A linha intermediária ou indefinida apresenta características que ora oscilam entre as duas correntes acima, ora externam características sui generis. Talvez, no futuro, teremos maior clareza se, na verdade, essa linha era uma variação de alguma das duas correntes acima ou se realmente constituía uma terceira espécie de abordagem epistemológica.
O contraste aqui feito entre a Constitucionalização e a Recivilização obviamente contém simplificações, próprias de qualquer taxonomia. Quer-se aqui apenas realçar que há duas posturas metodológicas diferentes no Direito Civil Contemporâneo, deixando ao leitor a incumbência de, por leitura dos textos dos diversos civilistas, desvendar idiossincrasias de cada corrente.
Nos vários casos concretos,
juristas de diferentes correntes metodológicas poderão chegar ao mesmo
resultado, mas é inegável que o caminho argumentativo de cada um será
diferente.
[1] Incluímos aí alguns que, embora já não estejam fisicamente entre nós, eternizaram-se por suas obras e se destacaram à luz de uma das correntes aqui tratadas.
[2] Tivemos a oportunidade de conversar com eles previamente.
[3] TARTUCE, Flávio. Manual de Direito Civil – volume único. Rio de Janeiro: Forense; São Paulo: MÉTODO, pp. 50-51, 2020, p. 54.
[4] Damos esse nome de batismo ao movimento, embora, a rigor, ele admita a existência de uma constitucionalização do direito civil (com uma visão bem mais restritiva). Como o nome “constitucionalização do direito civil” se popularizou com uma perspectiva metodológica radicalmente diferente, preferimos escolher um outro nome para esse outro movimento.

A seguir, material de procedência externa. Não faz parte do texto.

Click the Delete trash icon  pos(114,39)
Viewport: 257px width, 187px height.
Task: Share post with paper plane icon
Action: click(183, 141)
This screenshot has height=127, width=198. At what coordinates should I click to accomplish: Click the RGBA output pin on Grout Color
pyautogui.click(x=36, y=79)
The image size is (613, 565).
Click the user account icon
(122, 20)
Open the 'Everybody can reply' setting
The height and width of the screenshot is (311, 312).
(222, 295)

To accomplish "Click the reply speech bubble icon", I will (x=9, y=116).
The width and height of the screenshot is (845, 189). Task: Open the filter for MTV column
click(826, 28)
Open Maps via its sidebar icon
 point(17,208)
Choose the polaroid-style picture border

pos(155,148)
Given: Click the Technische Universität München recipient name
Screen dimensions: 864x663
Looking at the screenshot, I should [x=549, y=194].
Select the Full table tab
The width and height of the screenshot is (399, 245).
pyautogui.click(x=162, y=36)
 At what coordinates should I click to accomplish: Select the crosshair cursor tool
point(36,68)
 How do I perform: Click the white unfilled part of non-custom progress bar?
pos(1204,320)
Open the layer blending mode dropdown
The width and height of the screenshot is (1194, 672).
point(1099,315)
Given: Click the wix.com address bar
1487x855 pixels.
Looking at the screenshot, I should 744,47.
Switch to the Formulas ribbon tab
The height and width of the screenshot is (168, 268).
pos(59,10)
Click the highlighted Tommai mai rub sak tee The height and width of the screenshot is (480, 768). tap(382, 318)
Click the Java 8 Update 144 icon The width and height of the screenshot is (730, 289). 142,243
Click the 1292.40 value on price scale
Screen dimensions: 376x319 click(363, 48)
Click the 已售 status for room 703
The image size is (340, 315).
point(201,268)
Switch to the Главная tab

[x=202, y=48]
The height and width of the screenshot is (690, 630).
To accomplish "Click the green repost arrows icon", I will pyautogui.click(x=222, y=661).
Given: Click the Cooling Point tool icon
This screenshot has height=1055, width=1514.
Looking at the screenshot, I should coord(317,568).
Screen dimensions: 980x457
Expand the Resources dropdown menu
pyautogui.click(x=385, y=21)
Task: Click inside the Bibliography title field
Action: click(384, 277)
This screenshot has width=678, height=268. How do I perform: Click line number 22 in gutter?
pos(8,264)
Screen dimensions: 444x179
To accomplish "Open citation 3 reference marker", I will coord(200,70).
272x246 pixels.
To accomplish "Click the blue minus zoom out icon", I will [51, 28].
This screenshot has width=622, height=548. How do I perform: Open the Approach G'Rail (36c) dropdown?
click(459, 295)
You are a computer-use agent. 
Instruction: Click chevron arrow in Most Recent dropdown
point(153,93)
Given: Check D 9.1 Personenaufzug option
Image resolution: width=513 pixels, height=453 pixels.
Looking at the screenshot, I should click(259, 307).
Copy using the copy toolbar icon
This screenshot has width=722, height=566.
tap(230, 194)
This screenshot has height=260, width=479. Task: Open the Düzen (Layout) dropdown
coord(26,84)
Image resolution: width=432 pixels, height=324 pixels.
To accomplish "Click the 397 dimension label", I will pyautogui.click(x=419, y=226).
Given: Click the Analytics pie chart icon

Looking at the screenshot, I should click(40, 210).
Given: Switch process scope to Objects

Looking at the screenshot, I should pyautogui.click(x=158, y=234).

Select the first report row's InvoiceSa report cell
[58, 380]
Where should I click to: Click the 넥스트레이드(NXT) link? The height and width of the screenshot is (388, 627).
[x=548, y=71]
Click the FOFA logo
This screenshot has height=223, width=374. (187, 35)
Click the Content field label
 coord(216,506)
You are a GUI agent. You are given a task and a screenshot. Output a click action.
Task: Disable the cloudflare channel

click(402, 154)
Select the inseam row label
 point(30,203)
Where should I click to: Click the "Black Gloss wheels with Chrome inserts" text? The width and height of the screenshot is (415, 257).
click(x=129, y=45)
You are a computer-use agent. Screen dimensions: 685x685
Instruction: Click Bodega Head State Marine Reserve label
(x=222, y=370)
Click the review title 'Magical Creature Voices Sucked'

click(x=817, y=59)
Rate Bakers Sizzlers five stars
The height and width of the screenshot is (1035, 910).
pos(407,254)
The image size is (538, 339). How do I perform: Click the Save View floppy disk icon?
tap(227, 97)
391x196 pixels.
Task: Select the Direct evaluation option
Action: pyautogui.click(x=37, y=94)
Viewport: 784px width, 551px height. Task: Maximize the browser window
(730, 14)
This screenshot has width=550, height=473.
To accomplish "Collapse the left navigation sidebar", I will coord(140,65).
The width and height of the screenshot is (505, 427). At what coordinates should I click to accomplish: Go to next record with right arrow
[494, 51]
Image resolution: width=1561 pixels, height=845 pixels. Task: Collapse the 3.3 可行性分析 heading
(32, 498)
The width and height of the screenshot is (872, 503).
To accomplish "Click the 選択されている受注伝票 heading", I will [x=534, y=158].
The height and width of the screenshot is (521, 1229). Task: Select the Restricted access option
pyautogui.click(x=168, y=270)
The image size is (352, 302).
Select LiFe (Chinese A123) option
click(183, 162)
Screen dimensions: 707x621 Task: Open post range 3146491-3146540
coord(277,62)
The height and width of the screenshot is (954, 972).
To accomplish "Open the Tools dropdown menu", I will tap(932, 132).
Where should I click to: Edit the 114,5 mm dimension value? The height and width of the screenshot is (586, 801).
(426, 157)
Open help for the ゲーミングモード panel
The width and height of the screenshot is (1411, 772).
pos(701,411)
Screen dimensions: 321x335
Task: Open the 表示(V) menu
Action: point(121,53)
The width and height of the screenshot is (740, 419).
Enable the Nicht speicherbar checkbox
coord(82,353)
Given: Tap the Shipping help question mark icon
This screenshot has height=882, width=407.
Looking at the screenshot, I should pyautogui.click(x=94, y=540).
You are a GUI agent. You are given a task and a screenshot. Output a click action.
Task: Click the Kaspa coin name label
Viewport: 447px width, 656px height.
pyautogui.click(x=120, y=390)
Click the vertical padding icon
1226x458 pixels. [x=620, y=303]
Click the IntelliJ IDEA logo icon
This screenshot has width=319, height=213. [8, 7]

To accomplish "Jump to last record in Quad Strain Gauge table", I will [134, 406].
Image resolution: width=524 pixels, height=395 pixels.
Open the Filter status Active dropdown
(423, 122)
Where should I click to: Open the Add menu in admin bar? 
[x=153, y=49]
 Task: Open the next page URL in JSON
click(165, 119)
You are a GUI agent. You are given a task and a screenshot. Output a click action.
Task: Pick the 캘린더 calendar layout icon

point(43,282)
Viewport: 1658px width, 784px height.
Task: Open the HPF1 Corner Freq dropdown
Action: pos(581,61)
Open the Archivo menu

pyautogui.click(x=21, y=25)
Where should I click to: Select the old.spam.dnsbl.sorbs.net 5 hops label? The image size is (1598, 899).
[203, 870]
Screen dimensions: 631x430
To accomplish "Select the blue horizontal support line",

[5] SOMBRA, Thiago Luís Santos. A eficácia horizontal dos direitos fundamentais nas relações privadas. São Paulo: Atlas, 2011.
[6] Disponível em: https://www.youtube.com/watch?v=z0sx4GsYFG8.
[7] Na sua obra, Otávio Luiz Rodrigues Jr. vincula essa metodologia a um modelo fraco de eficácia indireta dos direitos fundamentais com fatores correção (Rodrigues Jr., 2019, pp. 296-300 e 353-359). Nesse modelo, a eficácia direta de direitos fundamentais nas relações privadas é concebida como ultima ratio e só deve ser utilizada de forma subsidiária mesmo sem a mediação de uma lei. Contrapõe-se, assim, ao modelo forte de eficácia direta, que caracterizaria o movimento da Constitucionalização do Direito Civil e que defende a eficácia direta de normas constitucionais nas relações privadas mesmo sem uma intermediação legislativa, embora, obviamente, o respeito às leis de direito privado não seja negada (Rodrigues Jr., 2019, pp. 300-302).
[8] Fique bem claro que, em nenhum momento, estamos a insinuar que, sob a vertente da Constitucionalização do Direito Civil, o despejo seria proibido à luz do direito à moradia. O que se quer dizer é que, sob o ponto de vista metodológico, o civilista poderia levar em conta o direito constitucional à moradia para a sua reflexão. No mérito, a resposta à sua reflexão dependerá da linha de argumentação jurídica de sua feição. É plenamente viável que, sob essa metodologia, seja obtido resultados antagonicamente diferentes a depender do perfil argumentativo do civilista civil-constitucional. Por outro lado, sob a metodologia da Recivilização Constitucional, o civilista não haveria de levar em conta o direito constitucional à moradia, pois ele é um elemento extrassistema (fora do Direito Privado) e, por isso, não deve ser colocado no horizonte de suas reflexões como regra geral.